OBJECTIVE → Render the lines beginning with the one containing "Close the Search dialog" and running through the one containing "This screenshot has height=502, width=780." as a Markdown table with the columns No and Line, numbering each line and omitting any blank ones.

DATASET CONTENT →

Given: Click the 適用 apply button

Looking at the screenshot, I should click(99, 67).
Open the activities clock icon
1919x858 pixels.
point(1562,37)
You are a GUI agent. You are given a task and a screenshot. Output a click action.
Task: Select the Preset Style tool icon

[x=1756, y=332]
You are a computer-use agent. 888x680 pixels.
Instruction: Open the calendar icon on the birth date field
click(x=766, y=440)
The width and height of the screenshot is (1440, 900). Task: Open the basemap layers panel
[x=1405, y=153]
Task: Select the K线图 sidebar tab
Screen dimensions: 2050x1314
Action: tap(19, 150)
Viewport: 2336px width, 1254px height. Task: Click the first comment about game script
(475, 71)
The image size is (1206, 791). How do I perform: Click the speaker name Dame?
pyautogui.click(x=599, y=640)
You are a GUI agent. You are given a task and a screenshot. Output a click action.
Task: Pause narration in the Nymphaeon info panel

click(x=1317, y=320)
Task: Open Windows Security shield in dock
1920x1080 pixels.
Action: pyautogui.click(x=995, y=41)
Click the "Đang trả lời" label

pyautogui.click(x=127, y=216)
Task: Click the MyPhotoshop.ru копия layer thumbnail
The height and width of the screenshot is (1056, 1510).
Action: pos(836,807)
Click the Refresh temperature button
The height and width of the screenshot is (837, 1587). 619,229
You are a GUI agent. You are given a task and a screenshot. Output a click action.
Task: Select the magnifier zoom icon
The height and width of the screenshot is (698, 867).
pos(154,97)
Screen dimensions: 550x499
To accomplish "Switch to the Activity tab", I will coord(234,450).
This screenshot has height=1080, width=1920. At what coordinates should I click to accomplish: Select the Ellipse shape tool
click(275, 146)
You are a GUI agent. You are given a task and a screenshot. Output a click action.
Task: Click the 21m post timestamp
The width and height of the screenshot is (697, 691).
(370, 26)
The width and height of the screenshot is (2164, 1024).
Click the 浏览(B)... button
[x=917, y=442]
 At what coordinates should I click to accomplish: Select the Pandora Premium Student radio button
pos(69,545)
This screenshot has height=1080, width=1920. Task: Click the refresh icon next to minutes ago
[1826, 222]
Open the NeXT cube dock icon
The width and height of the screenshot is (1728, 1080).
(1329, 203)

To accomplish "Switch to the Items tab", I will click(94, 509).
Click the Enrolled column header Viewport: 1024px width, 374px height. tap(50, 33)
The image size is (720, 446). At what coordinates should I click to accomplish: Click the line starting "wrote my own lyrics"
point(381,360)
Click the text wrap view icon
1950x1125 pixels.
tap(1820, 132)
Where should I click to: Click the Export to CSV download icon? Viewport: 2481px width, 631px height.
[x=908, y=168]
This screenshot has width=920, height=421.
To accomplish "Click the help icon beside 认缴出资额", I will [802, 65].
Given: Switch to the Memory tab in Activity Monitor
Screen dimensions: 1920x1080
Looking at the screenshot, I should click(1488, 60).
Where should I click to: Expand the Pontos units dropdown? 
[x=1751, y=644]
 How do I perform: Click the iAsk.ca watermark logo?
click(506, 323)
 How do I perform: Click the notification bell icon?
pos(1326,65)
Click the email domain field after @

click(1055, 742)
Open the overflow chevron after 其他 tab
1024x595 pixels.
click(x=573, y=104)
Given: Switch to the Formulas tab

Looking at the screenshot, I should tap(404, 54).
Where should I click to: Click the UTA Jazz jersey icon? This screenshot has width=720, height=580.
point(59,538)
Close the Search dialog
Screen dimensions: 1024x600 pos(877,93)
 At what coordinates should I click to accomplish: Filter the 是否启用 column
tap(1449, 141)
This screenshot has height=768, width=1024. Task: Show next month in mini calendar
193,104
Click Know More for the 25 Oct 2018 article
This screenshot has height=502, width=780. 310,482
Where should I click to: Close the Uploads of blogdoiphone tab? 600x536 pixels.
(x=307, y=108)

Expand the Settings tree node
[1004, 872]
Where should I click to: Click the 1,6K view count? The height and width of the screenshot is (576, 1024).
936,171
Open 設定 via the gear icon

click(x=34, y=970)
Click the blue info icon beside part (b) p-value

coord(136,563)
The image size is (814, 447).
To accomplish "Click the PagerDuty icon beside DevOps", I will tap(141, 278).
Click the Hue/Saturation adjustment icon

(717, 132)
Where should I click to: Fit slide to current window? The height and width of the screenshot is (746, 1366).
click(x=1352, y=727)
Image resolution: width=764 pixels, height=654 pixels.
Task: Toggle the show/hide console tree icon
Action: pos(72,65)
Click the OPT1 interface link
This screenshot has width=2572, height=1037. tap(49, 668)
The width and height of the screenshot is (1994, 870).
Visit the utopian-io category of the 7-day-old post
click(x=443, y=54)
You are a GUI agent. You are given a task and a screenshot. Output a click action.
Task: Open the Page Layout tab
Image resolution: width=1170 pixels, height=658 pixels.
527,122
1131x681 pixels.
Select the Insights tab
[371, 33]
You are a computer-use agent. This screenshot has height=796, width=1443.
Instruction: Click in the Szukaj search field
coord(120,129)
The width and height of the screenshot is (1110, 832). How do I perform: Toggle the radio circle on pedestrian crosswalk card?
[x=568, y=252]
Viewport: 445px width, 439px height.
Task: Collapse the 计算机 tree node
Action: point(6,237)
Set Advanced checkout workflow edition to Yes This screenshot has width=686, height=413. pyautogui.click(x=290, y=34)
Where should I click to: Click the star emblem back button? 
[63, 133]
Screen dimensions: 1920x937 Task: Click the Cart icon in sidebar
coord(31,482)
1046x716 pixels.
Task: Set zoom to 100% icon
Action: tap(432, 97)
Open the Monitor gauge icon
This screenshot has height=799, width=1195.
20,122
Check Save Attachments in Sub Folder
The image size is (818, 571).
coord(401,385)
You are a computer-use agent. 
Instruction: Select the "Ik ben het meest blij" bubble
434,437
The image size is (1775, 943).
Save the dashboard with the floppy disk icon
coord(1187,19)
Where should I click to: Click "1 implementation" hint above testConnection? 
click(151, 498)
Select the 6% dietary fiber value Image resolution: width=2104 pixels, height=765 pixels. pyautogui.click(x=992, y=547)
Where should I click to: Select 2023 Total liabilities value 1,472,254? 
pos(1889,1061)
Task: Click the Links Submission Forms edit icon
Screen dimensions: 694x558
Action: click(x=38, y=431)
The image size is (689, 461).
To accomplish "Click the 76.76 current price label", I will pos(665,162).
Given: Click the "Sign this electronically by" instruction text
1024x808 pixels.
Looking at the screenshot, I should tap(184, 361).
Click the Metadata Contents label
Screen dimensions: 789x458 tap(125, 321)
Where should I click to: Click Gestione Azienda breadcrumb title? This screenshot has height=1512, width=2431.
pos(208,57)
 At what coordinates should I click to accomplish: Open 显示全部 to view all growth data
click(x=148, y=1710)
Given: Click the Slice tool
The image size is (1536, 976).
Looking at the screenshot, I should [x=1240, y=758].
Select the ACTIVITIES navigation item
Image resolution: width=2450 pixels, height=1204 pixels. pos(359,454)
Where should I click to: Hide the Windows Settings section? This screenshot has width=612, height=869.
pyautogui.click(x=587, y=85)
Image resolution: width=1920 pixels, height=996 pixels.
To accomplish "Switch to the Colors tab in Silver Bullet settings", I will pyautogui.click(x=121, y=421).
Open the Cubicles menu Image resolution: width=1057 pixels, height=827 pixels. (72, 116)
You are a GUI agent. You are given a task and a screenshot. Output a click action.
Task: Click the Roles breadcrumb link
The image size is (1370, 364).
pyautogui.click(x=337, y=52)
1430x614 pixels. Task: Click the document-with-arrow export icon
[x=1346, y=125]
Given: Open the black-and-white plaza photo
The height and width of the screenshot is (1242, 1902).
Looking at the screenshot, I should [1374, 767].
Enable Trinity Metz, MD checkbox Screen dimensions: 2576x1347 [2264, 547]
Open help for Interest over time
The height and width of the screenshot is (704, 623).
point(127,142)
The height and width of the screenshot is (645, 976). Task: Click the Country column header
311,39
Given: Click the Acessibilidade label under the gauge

SOLUTION TO THIS TASK →
| No | Line |
|---|---|
| 1 | Close the Search dialog |
| 2 | Screen dimensions: 1024x600 pos(877,93) |
| 3 |  At what coordinates should I click to accomplish: Filter the 是否启用 column |
| 4 | tap(1449, 141) |
| 5 | This screenshot has height=768, width=1024. Task: Show next month in mini calendar |
| 6 | 193,104 |
| 7 | Click Know More for the 25 Oct 2018 article |
| 8 | This screenshot has height=502, width=780. 310,482 |